The basic divisions outlined by Bartlett consist of the High-Performance Computing (HPC) market; the Wired Applications and Networking segment; and the Wireless, Mobile, and Consumer market. In the HPC sector, for instance, the company currently offers its 32-nm super-high-performance (SHP) high-k metal-gate process (HKMG) and a 28-nm HP process. Coming in 2012 will be an SHP version of its 28-nm process. By 2014, Bartlett expects Global Foundries to offer a 20-nm SHP process node.
In the Wired Applications and Network sector, the company has just started to offer a 28-nm, high-performance-plus process option. In 2013, it expects to have a 20-nm, low-power process that will be its workhorse across multiple market segments—from portable devices to high-performance computing. Slightly further down the road, Bartlett expects a higher-performance option to the 20-nm process that will meet the needs of the most demanding digital systems.
The forthcoming 20-nm node will allow designers to double the gate density of chips that were previously fabricated on the 28-nm process node. At the same time, it will deliver a 35% performance improvement. Interestingly, the company is bucking the trend to switch to a gate-first process flow. It has determined that its production-proven, gate-last HKMG process would be better, as the density and scaling benefits of the gate-first HKMG no longer apply due to lithographic restrictions.

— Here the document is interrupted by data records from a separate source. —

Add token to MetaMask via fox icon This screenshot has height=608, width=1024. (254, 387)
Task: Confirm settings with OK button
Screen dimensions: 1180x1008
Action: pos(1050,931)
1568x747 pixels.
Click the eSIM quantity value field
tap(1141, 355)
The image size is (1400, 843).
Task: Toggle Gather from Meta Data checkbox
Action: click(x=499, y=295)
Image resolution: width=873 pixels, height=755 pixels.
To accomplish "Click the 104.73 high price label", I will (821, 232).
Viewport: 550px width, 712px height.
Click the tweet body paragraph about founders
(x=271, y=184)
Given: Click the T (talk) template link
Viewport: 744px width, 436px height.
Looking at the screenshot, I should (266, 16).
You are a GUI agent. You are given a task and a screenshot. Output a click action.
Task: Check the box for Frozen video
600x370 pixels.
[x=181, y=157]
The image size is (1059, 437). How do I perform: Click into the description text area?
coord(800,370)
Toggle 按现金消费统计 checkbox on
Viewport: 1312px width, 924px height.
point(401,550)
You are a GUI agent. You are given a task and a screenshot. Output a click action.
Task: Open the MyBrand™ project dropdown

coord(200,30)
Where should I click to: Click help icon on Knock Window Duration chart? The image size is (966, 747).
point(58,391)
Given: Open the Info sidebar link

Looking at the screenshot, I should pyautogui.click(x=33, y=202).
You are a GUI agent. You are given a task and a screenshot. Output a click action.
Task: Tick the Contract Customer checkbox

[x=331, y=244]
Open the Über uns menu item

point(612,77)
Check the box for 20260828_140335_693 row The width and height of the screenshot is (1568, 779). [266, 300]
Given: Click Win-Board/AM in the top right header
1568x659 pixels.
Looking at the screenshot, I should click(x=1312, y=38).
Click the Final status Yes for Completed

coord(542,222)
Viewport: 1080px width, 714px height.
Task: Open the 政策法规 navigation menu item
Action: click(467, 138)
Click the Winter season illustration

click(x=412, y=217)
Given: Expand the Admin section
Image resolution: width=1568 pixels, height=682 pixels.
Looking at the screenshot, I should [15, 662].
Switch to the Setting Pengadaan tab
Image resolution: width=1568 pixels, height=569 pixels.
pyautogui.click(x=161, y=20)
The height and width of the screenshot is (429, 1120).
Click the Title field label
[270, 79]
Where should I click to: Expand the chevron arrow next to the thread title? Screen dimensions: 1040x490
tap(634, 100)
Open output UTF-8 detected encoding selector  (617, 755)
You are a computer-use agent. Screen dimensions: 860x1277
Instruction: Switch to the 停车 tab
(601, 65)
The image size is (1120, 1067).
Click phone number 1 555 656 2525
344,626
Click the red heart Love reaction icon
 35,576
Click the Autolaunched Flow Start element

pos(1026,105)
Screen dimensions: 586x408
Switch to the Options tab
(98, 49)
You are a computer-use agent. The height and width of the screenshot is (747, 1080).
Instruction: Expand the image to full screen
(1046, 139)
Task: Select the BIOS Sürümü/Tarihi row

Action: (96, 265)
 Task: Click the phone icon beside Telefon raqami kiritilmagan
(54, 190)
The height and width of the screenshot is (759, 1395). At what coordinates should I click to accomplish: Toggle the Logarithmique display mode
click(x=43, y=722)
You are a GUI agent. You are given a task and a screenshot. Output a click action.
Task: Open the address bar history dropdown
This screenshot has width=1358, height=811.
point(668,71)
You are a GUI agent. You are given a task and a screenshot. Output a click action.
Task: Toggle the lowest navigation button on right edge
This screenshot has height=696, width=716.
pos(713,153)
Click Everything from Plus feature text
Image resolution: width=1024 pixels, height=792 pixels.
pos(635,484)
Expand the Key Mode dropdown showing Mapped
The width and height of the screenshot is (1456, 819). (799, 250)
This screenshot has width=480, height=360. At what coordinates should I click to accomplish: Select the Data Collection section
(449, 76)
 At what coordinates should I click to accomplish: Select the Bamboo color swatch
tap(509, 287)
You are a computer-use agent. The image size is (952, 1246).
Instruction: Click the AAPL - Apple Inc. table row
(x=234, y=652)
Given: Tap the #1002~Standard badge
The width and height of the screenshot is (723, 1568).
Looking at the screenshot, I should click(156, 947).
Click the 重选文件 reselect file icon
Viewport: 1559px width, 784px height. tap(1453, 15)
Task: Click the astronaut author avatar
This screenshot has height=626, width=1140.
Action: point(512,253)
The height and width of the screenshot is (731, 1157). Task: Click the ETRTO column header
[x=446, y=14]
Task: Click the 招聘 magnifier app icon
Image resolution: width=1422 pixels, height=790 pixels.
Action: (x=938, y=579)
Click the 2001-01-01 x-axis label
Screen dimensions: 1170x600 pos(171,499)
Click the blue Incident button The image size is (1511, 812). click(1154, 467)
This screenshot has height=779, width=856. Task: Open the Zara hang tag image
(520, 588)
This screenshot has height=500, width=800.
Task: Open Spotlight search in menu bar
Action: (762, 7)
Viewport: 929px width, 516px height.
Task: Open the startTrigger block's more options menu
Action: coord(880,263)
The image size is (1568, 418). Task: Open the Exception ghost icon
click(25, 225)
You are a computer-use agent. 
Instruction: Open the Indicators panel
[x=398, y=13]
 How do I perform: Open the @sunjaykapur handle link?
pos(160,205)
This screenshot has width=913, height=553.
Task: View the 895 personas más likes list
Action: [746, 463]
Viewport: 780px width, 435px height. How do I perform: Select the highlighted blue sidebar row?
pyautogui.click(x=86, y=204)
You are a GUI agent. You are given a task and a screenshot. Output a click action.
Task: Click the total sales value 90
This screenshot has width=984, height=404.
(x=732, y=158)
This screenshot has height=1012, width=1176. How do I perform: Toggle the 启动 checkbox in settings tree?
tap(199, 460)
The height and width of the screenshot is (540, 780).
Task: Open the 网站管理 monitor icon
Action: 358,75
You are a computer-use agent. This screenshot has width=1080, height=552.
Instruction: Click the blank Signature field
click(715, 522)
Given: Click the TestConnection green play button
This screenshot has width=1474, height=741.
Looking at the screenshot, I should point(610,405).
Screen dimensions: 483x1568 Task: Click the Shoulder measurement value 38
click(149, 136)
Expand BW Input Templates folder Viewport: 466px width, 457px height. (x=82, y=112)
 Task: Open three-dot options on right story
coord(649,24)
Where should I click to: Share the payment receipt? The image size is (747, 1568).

Looking beyond the 20-nm process node, the company has its sights set on the 16/14-nm node. At that node, however, the game changes. Non-planar transistor structures, such as the Fin-FET, will be required to reduce device leakage by providing better turn-off characteristics. In the process flow, immersion or double-patterning lithography will give way to extreme-ultraviolet (EUV) lithography, which hopefully will be ready for production use by the time the 16/14-nm process is locked in.